■ **Aim**:
Format each line of the data below as one string in a JSON list, skipping blank lines.

■ **Given entries**:
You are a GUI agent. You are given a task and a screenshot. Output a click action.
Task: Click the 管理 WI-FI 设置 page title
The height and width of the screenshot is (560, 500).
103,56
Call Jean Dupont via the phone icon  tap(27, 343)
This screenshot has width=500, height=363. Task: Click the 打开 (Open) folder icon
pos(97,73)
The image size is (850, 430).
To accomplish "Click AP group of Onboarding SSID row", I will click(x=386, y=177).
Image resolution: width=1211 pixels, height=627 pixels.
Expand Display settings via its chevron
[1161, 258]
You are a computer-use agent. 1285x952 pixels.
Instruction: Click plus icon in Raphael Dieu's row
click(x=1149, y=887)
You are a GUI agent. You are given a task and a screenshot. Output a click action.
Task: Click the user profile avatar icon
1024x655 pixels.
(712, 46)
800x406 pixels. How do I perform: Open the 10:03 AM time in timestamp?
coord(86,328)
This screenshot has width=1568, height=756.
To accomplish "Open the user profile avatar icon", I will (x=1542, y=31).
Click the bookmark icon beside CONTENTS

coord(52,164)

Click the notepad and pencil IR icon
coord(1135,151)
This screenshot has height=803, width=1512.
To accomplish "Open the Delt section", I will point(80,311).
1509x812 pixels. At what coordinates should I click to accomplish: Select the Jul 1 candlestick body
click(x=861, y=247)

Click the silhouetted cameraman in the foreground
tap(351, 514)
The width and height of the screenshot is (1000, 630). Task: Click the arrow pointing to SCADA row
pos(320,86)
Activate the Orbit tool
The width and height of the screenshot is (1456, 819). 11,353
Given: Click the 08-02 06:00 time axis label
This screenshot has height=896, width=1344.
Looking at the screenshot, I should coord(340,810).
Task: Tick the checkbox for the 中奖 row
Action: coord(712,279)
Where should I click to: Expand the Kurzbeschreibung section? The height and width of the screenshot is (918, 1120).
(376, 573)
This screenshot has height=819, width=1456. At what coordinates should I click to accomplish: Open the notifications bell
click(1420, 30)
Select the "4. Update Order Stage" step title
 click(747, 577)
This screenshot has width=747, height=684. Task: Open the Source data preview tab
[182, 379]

■ **Result below**:
[
  "You are a GUI agent. You are given a task and a screenshot. Output a click action.",
  "Task: Click the 管理 WI-FI 设置 page title",
  "The height and width of the screenshot is (560, 500).",
  "103,56",
  "Call Jean Dupont via the phone icon  tap(27, 343)",
  "This screenshot has width=500, height=363. Task: Click the 打开 (Open) folder icon",
  "pos(97,73)",
  "The image size is (850, 430).",
  "To accomplish \"Click AP group of Onboarding SSID row\", I will click(x=386, y=177).",
  "Image resolution: width=1211 pixels, height=627 pixels.",
  "Expand Display settings via its chevron",
  "[1161, 258]",
  "You are a computer-use agent. 1285x952 pixels.",
  "Instruction: Click plus icon in Raphael Dieu's row",
  "click(x=1149, y=887)",
  "You are a GUI agent. You are given a task and a screenshot. Output a click action.",
  "Task: Click the user profile avatar icon",
  "1024x655 pixels.",
  "(712, 46)",
  "800x406 pixels. How do I perform: Open the 10:03 AM time in timestamp?",
  "coord(86,328)",
  "This screenshot has width=1568, height=756.",
  "To accomplish \"Open the user profile avatar icon\", I will (x=1542, y=31).",
  "Click the bookmark icon beside CONTENTS",
  "coord(52,164)",
  "Click the notepad and pencil IR icon",
  "coord(1135,151)",
  "This screenshot has height=803, width=1512.",
  "To accomplish \"Open the Delt section\", I will point(80,311).",
  "1509x812 pixels. At what coordinates should I click to accomplish: Select the Jul 1 candlestick body",
  "click(x=861, y=247)",
  "Click the silhouetted cameraman in the foreground",
  "tap(351, 514)",
  "The width and height of the screenshot is (1000, 630). Task: Click the arrow pointing to SCADA row",
  "pos(320,86)",
  "Activate the Orbit tool",
  "The width and height of the screenshot is (1456, 819). 11,353",
  "Given: Click the 08-02 06:00 time axis label",
  "This screenshot has height=896, width=1344.",
  "Looking at the screenshot, I should coord(340,810).",
  "Task: Tick the checkbox for the 中奖 row",
  "Action: coord(712,279)",
  "Where should I click to: Expand the Kurzbeschreibung section? The height and width of the screenshot is (918, 1120).",
  "(376, 573)",
  "This screenshot has height=819, width=1456. At what coordinates should I click to accomplish: Open the notifications bell",
  "click(1420, 30)",
  "Select the \"4. Update Order Stage\" step title",
  " click(747, 577)",
  "This screenshot has width=747, height=684. Task: Open the Source data preview tab",
  "[182, 379]"
]